Yes, that's the tabernacle.


Our tour gathers us around the ALTAR



See the tabernacle way back there in the room behind the altar? Not very "pride of place," huh?

"We gather around the altar, [Introibo ad altare populi,] especially in our configuration at Holy Spirit. Why? Because through our baptism and gathered around the altar we are transformed and as we heard in our scriptures this week, “made...into a kingdom…priests for his God and Father.” (Rev. 1:6) The altar is “the center of thanksgiving that the Eucharist accomplishes.” (General Instruction of the Roman Missal)"

Interesting they bring up the GIRM. If they cared about the CDW's interpretation of #101 in the GIRM they'd read:

"During the liturgy of the eucharist, only the presiding celebrant remains at the altar. The assembly of the faithful take their place in the Church outside the "presbyterium," which is reserved for the celebrant or concelebrants and altar ministers. [Notitiae 17 (1981) 61]"

But hey, it's all about "community," right?


"Sacred Art"


"'Stairway to Heaven'
The fabric of a multi-cultural community; the red signifying the Holy Spirit within us, woven together by the threads of life with hopes to be raised to a higher level. Our foundation, the blueprint, concrete evidence that a strong faith exists and is solidified by its building; home for all. A staircase of copper wire twisting and turning, mirrors life’s trials, not always clear and straight, but with the help of a rail, (conduit), becomes a strong flowing link of communication between us, and with consistency of our creed, eventually leads us on a course to heaven."

Sorry, I can't speak "hippie"



“Holy Spirit…Ascension” and:

"Trinity".

From Sacrosanctum Concilium:

"...Finally, there must be no innovations unless the good of the Church genuinely and certainly requires them; and care must be taken that any new forms adopted should in some way grow organically from forms already existing."
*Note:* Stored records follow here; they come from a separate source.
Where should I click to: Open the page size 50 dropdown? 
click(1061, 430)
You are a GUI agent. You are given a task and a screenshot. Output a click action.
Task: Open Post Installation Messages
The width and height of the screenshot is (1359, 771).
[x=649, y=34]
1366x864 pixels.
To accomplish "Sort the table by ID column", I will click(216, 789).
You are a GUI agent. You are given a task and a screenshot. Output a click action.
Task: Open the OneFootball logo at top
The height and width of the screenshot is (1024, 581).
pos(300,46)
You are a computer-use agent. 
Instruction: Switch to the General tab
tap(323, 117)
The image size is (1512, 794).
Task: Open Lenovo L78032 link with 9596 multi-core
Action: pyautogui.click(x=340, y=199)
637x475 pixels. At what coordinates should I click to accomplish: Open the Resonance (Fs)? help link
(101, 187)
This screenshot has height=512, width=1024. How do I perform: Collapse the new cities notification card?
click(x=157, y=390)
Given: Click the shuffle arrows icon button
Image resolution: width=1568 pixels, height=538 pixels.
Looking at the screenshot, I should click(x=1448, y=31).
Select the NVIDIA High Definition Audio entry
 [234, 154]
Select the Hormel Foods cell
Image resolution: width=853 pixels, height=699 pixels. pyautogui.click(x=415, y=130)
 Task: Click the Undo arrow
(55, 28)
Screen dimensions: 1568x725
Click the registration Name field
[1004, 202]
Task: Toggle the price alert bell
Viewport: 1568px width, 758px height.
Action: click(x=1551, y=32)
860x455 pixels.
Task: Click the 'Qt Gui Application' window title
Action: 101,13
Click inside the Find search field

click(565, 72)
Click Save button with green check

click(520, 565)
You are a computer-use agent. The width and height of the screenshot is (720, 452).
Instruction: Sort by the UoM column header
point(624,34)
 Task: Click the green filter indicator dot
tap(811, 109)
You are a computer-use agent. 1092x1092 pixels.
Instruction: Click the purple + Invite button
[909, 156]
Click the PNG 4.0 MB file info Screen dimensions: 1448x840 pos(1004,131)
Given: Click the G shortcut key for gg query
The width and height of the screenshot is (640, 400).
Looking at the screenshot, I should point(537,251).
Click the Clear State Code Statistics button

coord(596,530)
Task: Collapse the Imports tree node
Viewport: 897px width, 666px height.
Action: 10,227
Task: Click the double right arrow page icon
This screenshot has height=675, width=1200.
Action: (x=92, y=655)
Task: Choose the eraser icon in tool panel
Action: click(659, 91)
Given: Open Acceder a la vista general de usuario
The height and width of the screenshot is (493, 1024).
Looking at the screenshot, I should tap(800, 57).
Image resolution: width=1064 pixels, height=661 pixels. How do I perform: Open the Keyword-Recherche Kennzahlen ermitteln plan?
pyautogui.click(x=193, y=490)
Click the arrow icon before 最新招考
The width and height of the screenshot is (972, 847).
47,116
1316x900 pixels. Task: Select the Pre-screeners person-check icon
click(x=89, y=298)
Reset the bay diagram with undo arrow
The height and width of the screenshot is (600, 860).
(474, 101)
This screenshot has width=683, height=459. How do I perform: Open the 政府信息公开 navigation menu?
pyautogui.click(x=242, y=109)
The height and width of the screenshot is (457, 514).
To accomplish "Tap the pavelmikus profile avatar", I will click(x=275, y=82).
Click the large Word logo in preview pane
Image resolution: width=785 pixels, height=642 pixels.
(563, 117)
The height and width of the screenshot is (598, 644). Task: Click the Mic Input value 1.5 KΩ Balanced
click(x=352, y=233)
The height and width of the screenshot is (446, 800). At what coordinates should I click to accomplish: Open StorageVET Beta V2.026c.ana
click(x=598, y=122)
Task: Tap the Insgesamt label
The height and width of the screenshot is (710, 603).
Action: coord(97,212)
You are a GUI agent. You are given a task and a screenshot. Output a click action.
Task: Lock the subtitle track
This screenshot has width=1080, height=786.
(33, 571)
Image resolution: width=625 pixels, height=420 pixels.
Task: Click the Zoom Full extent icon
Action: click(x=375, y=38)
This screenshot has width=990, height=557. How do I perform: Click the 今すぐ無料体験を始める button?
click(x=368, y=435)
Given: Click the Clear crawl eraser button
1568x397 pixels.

How does the Church genuinely and certainly require this? Maybe I'm being too harsh but I just don't see it.

Anyways, in conclusion:

Word count:

"Worship Space": 9

"Faith journey": 1

That's bad enough.

3 comments:

paramedicgirl said...

Aka Protestantism...or the Spirit of Vathican II - same thing, isn't it?

Unitas said...

"We must strip from our Catholic prayer books and from the Catholic Liturgy everything that can be a shadow of a stumbling block to our separated brethren, that is, for the Protestants" - Bugnini

Well it certainly looks more protestant.

Has the rate of converts increased since then than before? No, in fact churches are emptying.

What modernists don't understand is that Catholicism is attractive because it is Catholic.

Carolina Cannonball said...

This is just something I would do... but have you thought about emailing that churh and informing them of the correct history?

I do it all the time, but Im the hateful sort. ;-P

A reply makes for nice blog fodder too. Its fun to get the roman prots panties in a wad.